Sultan 2. Abdülhamid Han’ın Lübnan’a hediye ettiği okulun hazin hikayesi..
Osmanlı padişahlarından Sultan 2. Abdülhamid Han’ın Lübnan’da yaptırdığı Hamidiye Okulu ve içindeki kütüphaneye hediye ettiği Osmanlı Türkçesi, Arapça ve Farsça kitaplar ilgisizlikten yok olma tehdidi altında.
Hamidiye Okulu, Lübnan’ın kuzeyindeki Akkar vilayetine bağlı Meşha beldesinde 1891’de inşa edildi. Aynı zamanda okulun içinde ve civarında kütüphane, cami ve hamam da yaptırıldı.
Okulun bitişiğinde altında akarsu bulunan Osmanlı eseri caminin tarihi mimarisi, zaman içinde yapılan beton eklemelerle zarara uğramış durumda. Okulun karşısında yaptırılan Türk hamamından ise eser kalmamış.
Okulun tadilata ihtiyacı var
Sultan 2. Abdülhamid Han’ın, Trablusşam bölgesi kanaat önderlerinden Şeyh Abdulfettah ez-Zubi’nin taleplerine icabetle yaptırdığı Hamidiye Okulu, Suriye sınırında yer alan Akkar bölgesinde uzun yıllar boyunca bir eğitim merkezi olarak kullanıldı.
Beyaz kireç taşıyla Osmanlı mimarisine uygun kemerler taşıyan Hamidiye Okulu, geniş ana girişi bulunan avluyu çevreleyen sınıfların oluşturduğu tarihi bir bina olarak zamana dirense de bugün yeniden tadilata ihtiyaç duyuyor.

== Yapılacak iş ==
Hamidiye Okulu yazısına göre şu soruları yanıtlayın:
(a) Okul hangi yıl inşa edildi?
(b) Okulun karşısında yaptırılan Türk hamamının bugünkü durumu nedir?
(c) Sultan 2. Abdülhamid Han okulu kimin talepleri üzerine yaptırdı?

== Veri seti kayıtları ==
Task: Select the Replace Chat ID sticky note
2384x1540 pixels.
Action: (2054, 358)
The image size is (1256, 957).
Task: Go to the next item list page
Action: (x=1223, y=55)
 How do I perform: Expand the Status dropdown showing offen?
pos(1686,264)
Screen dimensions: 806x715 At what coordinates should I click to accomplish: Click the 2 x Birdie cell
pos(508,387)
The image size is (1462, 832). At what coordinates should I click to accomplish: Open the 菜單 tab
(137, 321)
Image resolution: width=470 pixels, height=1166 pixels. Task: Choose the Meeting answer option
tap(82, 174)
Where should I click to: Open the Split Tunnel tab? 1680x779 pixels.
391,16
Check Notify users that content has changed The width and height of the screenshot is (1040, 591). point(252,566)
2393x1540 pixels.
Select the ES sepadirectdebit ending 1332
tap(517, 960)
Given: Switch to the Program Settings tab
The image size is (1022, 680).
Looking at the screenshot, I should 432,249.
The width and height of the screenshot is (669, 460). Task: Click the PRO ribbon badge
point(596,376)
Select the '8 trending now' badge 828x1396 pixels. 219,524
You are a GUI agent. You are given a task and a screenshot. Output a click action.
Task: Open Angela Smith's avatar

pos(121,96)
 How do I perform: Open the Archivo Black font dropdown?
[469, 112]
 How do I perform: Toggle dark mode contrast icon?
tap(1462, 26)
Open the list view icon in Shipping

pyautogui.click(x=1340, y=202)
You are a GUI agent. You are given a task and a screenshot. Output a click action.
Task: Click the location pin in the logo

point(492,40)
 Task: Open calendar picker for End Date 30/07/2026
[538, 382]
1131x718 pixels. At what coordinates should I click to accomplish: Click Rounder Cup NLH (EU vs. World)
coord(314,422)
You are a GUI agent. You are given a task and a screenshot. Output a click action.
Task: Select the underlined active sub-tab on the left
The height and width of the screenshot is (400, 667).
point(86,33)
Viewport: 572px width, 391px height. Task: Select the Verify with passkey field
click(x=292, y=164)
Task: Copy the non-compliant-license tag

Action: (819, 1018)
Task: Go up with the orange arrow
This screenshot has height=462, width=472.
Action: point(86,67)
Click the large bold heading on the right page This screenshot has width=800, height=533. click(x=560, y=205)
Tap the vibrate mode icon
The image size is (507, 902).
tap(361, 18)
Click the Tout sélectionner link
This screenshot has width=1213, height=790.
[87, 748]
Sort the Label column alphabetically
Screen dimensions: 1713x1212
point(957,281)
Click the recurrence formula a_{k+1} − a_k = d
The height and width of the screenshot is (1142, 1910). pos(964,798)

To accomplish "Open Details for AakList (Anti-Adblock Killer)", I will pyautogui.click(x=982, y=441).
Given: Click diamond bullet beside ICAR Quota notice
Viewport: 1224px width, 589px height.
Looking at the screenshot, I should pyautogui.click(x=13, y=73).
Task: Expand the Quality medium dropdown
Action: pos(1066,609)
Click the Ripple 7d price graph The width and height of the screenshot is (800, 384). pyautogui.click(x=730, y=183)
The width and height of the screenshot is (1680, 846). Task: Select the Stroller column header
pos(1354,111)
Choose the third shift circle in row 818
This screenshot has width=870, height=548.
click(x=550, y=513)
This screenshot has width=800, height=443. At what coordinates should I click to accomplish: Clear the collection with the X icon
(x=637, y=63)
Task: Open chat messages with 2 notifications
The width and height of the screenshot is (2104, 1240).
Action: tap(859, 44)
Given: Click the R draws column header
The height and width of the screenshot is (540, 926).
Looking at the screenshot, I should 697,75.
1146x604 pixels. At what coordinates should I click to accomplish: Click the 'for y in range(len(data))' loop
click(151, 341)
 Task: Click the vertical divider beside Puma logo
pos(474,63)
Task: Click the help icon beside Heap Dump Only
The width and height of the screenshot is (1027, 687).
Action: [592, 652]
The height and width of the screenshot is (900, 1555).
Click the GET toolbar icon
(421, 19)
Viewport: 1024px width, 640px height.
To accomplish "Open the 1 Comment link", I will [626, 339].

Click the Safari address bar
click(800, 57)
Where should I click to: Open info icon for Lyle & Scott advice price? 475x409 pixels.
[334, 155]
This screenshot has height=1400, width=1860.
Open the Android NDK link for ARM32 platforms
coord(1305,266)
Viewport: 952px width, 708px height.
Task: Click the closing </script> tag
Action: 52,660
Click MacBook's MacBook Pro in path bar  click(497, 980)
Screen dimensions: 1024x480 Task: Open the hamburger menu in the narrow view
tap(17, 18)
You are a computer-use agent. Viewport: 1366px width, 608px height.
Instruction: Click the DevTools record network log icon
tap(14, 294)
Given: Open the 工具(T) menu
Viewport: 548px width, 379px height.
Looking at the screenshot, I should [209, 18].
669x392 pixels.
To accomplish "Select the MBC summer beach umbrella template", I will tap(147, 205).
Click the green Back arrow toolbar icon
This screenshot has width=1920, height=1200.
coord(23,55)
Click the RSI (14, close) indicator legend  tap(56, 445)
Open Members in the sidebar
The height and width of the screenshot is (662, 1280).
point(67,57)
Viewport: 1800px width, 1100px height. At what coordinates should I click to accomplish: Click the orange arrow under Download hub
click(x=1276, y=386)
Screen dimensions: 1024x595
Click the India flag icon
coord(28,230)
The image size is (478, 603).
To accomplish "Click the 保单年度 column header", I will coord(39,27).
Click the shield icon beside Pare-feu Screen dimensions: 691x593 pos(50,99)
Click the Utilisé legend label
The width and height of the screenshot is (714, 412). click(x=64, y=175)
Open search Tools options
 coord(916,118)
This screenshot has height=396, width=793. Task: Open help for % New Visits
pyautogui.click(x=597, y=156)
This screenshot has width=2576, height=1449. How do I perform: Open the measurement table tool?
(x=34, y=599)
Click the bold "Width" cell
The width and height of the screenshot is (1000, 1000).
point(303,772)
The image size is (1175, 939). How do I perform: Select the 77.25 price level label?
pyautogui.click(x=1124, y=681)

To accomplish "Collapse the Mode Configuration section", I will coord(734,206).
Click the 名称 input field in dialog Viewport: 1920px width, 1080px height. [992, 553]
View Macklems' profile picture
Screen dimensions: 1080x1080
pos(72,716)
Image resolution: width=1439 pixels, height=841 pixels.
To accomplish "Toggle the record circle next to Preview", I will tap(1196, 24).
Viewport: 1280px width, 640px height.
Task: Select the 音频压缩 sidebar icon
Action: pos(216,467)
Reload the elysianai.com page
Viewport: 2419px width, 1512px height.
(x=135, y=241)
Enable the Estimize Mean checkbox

== Cevap olarak ==
(a) 1891'de.
(b) Hamamdan eser kalmamış.
(c) Trablusşam bölgesi kanaat önderlerinden Şeyh Abdulfettah ez-Zubi'nin talepleri üzerine.